3. **Calculate the Standard Deviation ($$\sigma$$):**
The standard deviation is just the square root of the variance. It's easier to understand than variance because it's in the same units as the original numbers.
$$\sigma = \sqrt{3.36} \approx 1.833$$

**Part b: Finding the sampling distribution of $$\bar{x}$$ for $$n=2$$**

This part asks us to imagine taking two numbers from our original list, finding their average (that's $$\bar{x}$$), and then doing that for *all* possible pairs! We need to list all the possible averages we could get and how likely each one is.

Since we are taking samples of $$n=2$$, we can pick the same number twice.
Let's list all the possible pairs (x1, x2), calculate their average ($$\bar{x}$$), and find the probability of getting that pair (which is $$p(x_1) \times p(x_2)$$).

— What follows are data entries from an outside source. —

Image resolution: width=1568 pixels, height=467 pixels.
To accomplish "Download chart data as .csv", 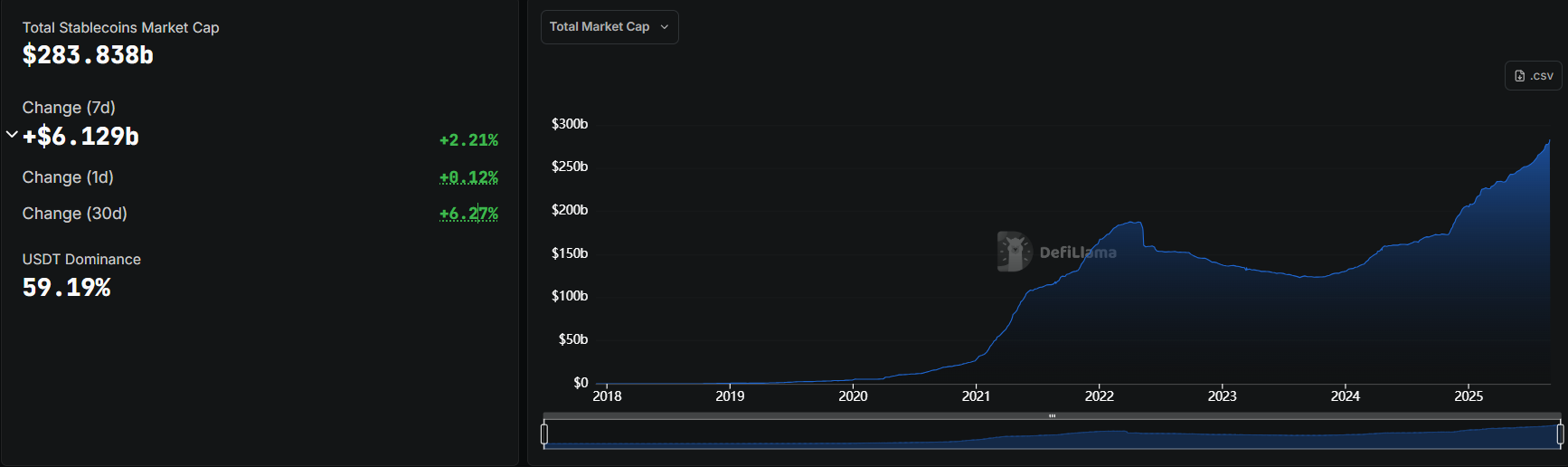I will point(1533,76).
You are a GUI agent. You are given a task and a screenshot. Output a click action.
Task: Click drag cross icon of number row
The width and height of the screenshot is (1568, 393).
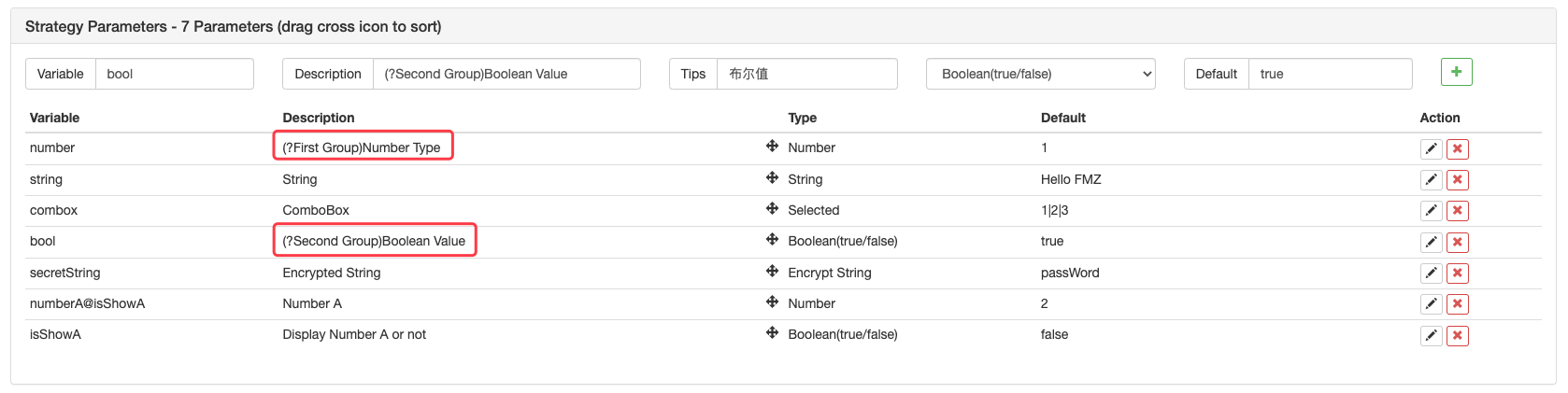772,147
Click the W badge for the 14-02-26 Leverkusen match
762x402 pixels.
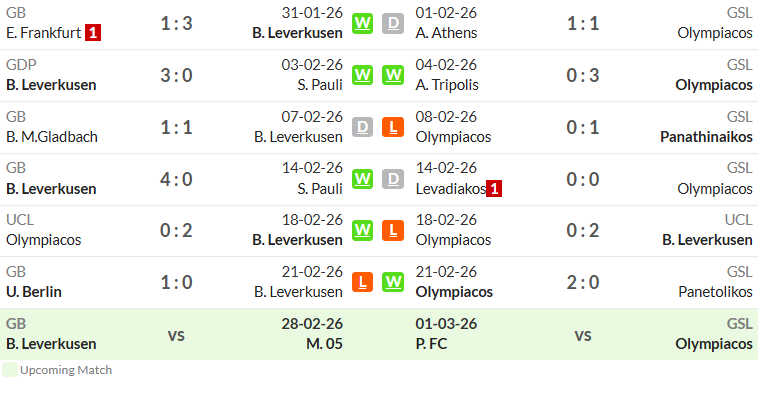362,179
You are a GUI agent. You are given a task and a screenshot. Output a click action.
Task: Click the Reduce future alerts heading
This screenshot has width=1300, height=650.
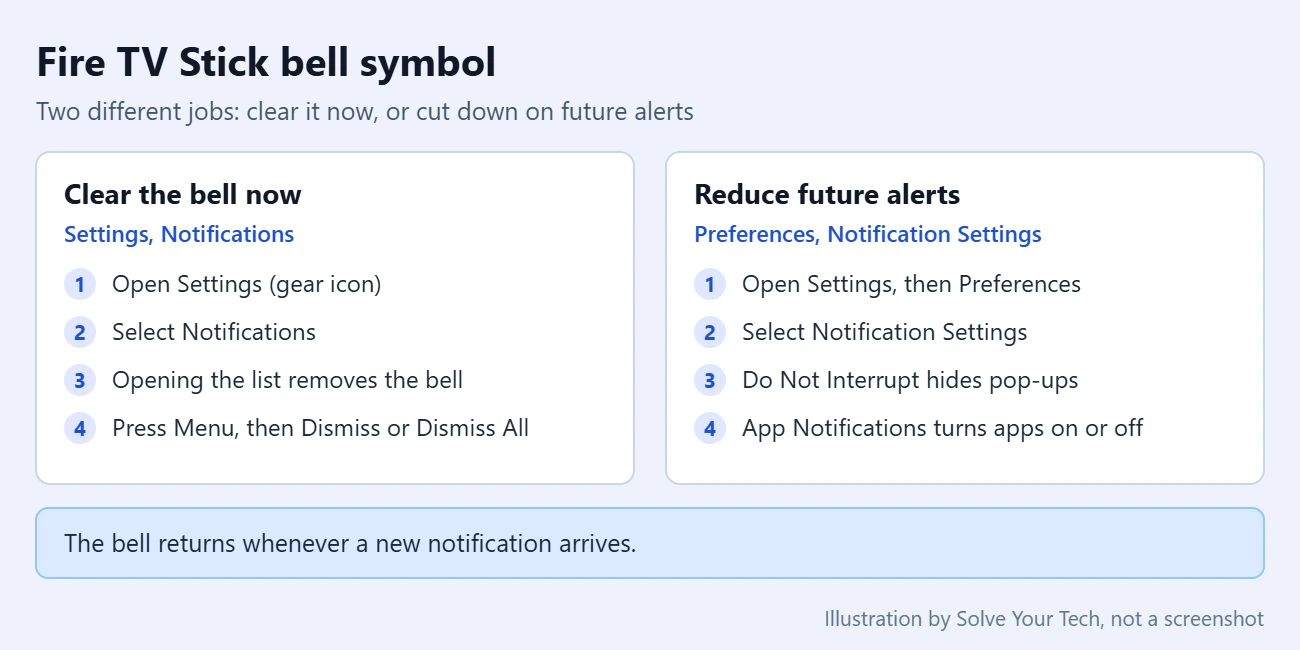point(827,194)
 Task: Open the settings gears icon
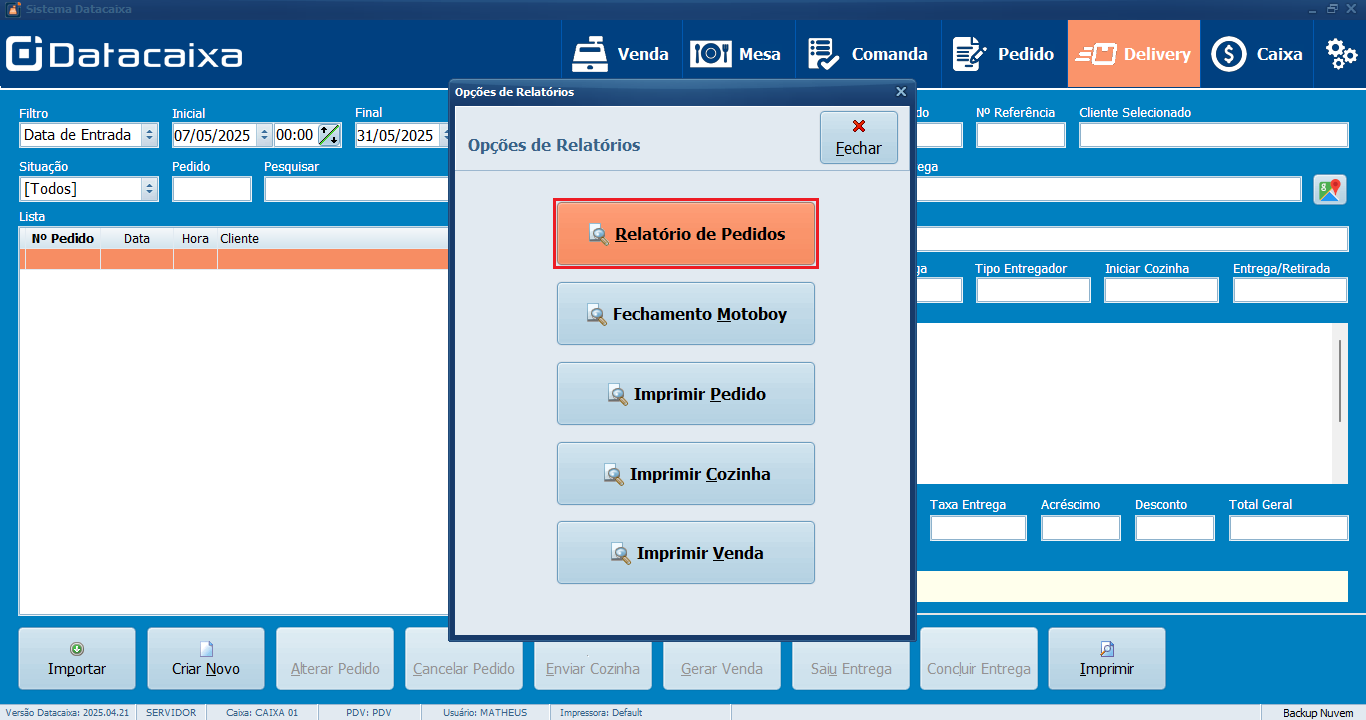pyautogui.click(x=1341, y=54)
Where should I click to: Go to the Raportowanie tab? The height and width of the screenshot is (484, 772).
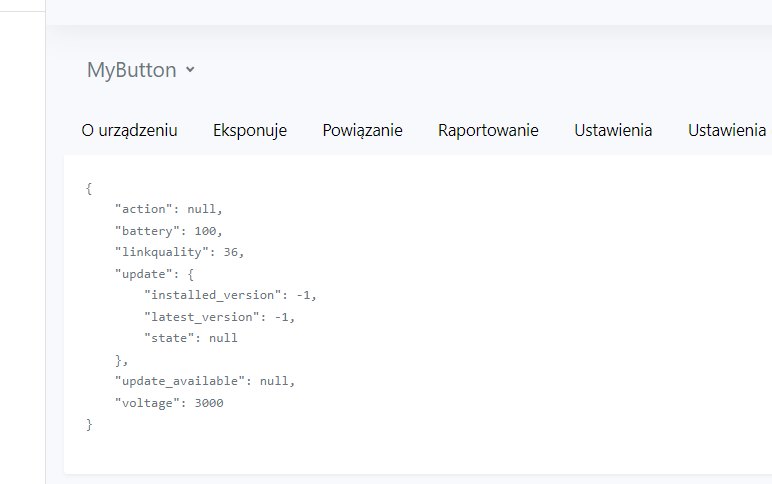[488, 130]
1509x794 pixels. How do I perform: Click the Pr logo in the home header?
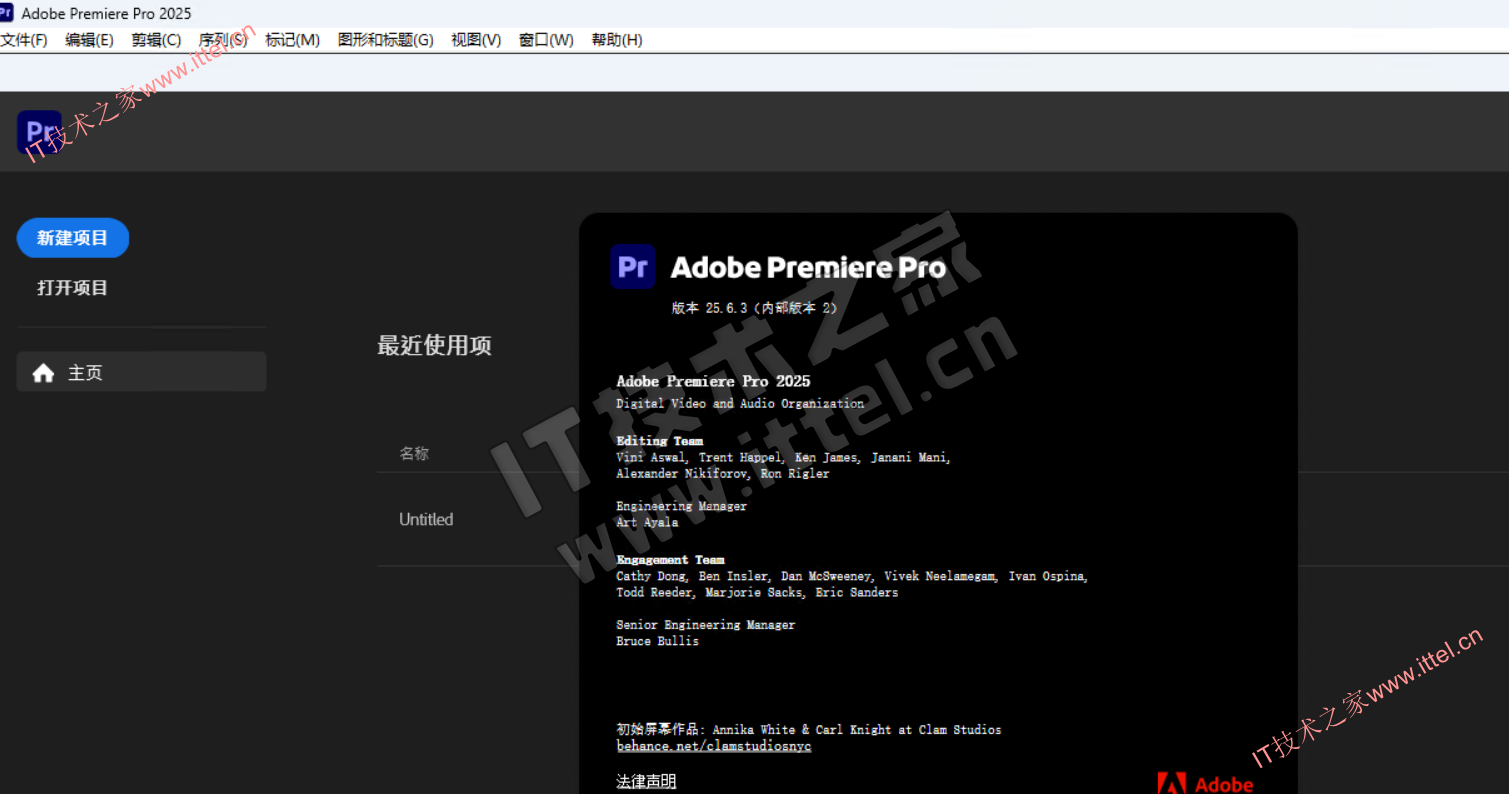40,132
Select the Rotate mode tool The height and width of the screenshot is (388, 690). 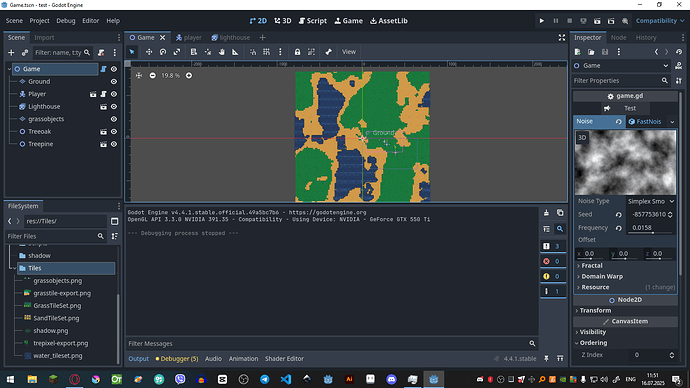pyautogui.click(x=163, y=52)
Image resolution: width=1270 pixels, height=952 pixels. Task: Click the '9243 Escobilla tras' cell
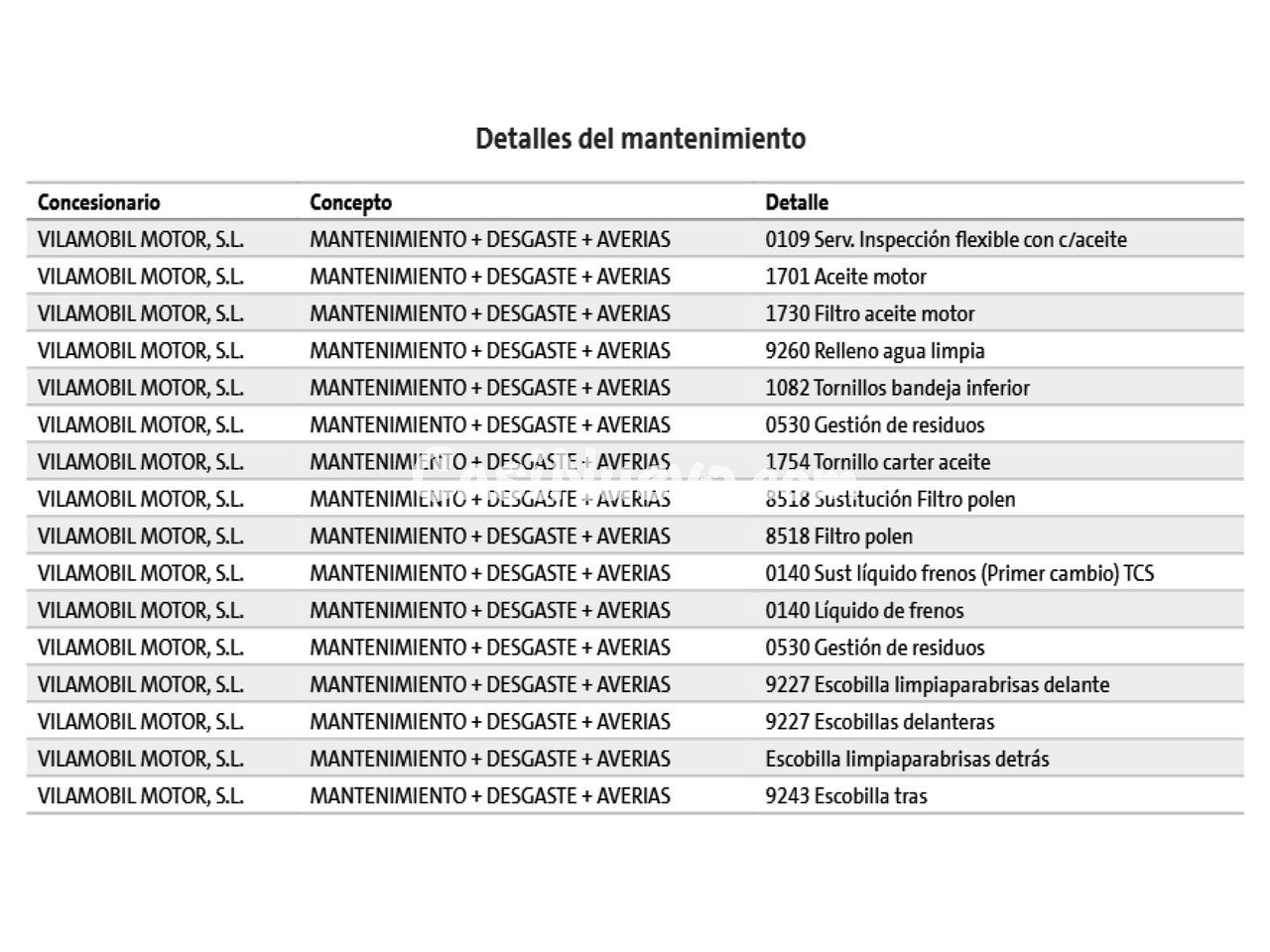pos(845,795)
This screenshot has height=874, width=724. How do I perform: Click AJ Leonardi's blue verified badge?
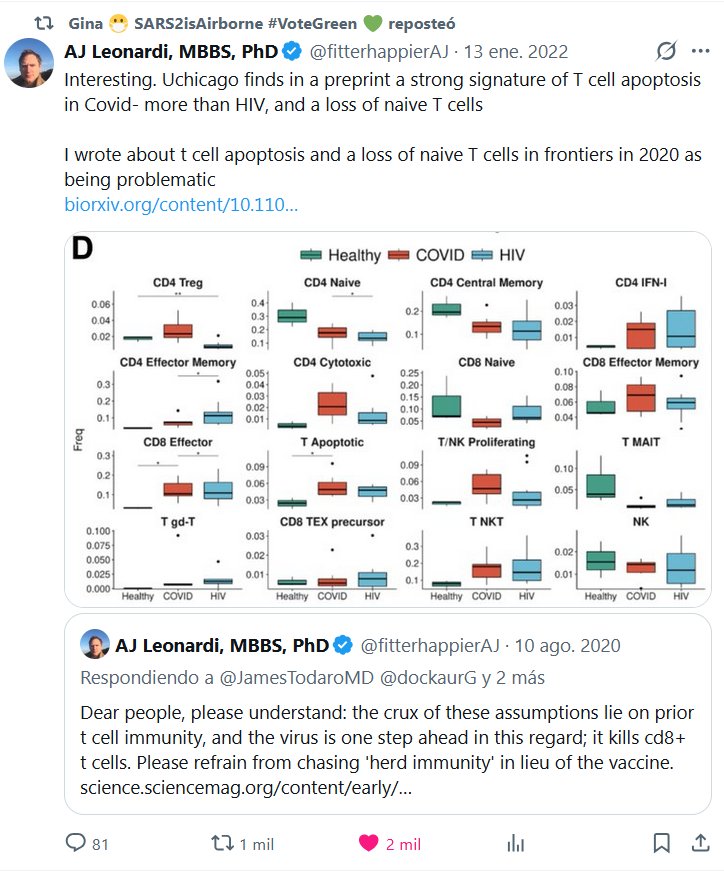[x=291, y=51]
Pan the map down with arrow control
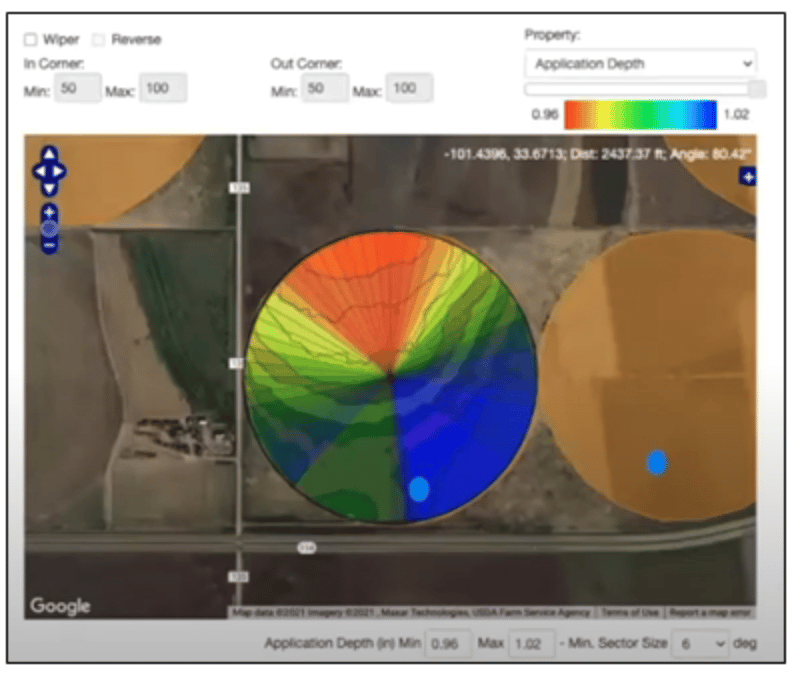Viewport: 796px width, 674px height. click(x=49, y=189)
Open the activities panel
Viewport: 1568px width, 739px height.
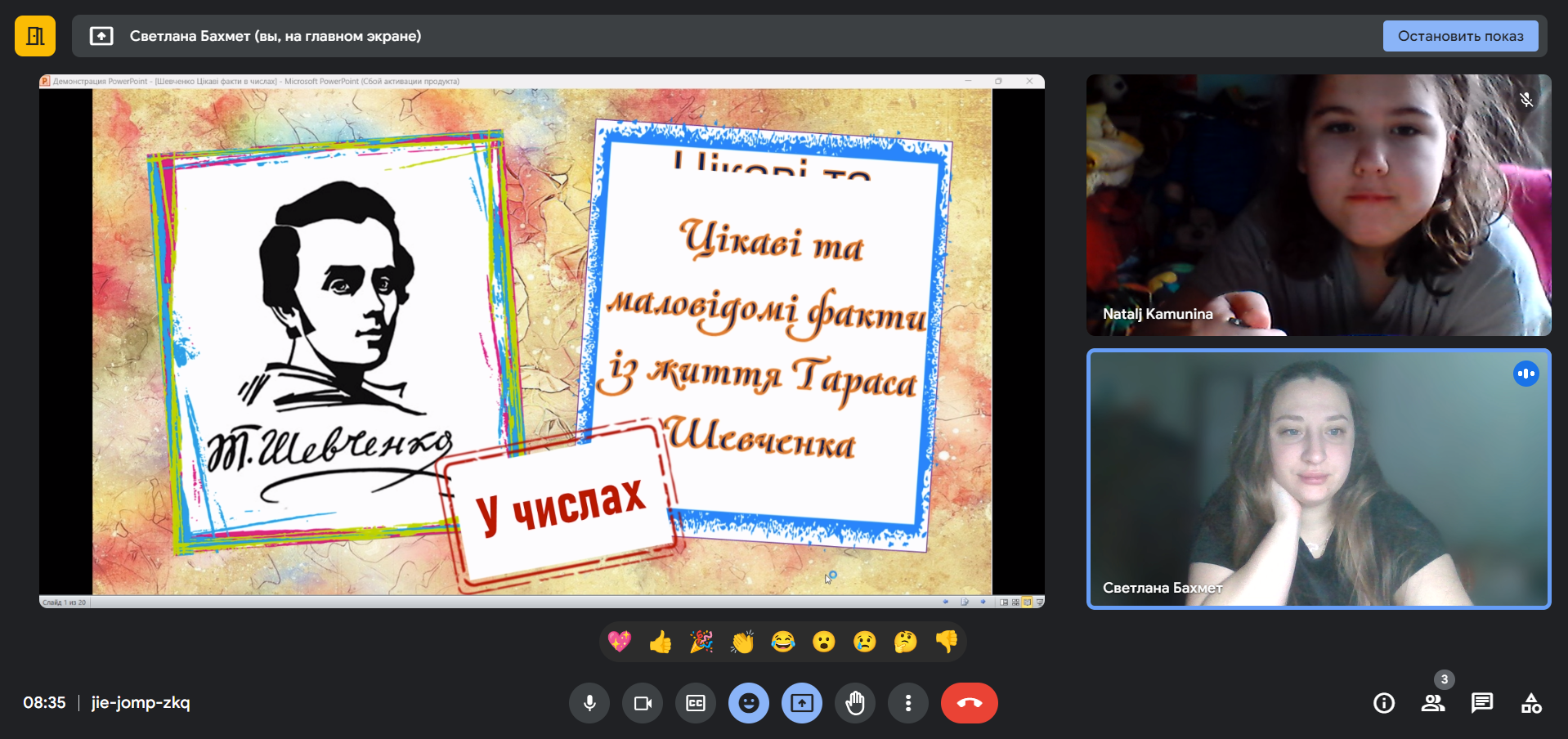[1531, 703]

| (x1, x2) | P(x1, x2) | $$\bar{x}$$ |
| :------- | :-------- | :------ |
| (3, 3) | 0.3*0.3=0.09 | 3 |
| (3, 4) | 0.3*0.1=0.03 | 3.5 |
| (3, 6) | 0.3*0.5=0.15 | 4.5 |
| (3, 9) | 0.3*0.1=0.03 | 6 |
| (4, 3) | 0.1*0.3=0.03 | 3.5 |
| (4, 4) | 0.1*0.1=0.01 | 4 |
| (4, 6) | 0.1*0.5=0.05 | 5 |
| (4, 9) | 0.1*0.1=0.01 | 6.5 |
| (6, 3) | 0.5*0.3=0.15 | 4.5 |
| (6, 4) | 0.5*0.1=0.05 | 5 |
| (6, 6) | 0.5*0.5=0.25 | 6 |
| (6, 9) | 0.5*0.1=0.05 | 7.5 |
| (9, 3) | 0.1*0.3=0.03 | 6 |
| (9, 4) | 0.1*0.1=0.01 | 6.5 |
| (9, 6) | 0.1*0.5=0.05 | 7.5 |
| (9, 9) | 0.1*0.1=0.01 | 9 |

Now, we group these by the unique values of $$\bar{x}$$ and add up their probabilities:
* $$\bar{x} = 3$$: $$0.09$$
* $$\bar{x} = 3.5$$: $$0.03 + 0.03 = 0.06$$
* $$\bar{x} = 4$$: $$0.01$$
* $$\bar{x} = 4.5$$: $$0.15 + 0.15 = 0.30$$
* $$\bar{x} = 5$$: $$0.05 + 0.05 = 0.10$$
* $$\bar{x} = 6$$: $$0.03 + 0.25 + 0.03 = 0.31$$
* $$\bar{x} = 6.5$$: $$0.01 + 0.01 = 0.02$$
* $$\bar{x} = 7.5$$: $$0.05 + 0.05 = 0.10$$
* $$\bar{x} = 9$$: $$0.01$$

This gives us the sampling distribution of $$\bar{x}$$:
$$\begin{tabular}{l|lllllllll} \hline$$\bar{x}$$ & 3 & 3.5 & 4 & 4.5 & 5 & 6 & 6.5 & 7.5 & 9 \\ \hline$$P(\bar{x})$$ & 0.09 & 0.06 & 0.01 & 0.30 & 0.10 & 0.31 & 0.02 & 0.10 & 0.01 \\ \hline \end{tabular}$$

**Part c: Calculating $$\mu_{\bar{x}}$$ and $$\sigma_{\bar{x}}$$ and confirming relationships**

Now, let's find the mean ($$\mu_{\bar{x}}$$) and standard deviation ($$\sigma_{\bar{x}}$$) for our *new* list of possible averages ($$\bar{x}$$).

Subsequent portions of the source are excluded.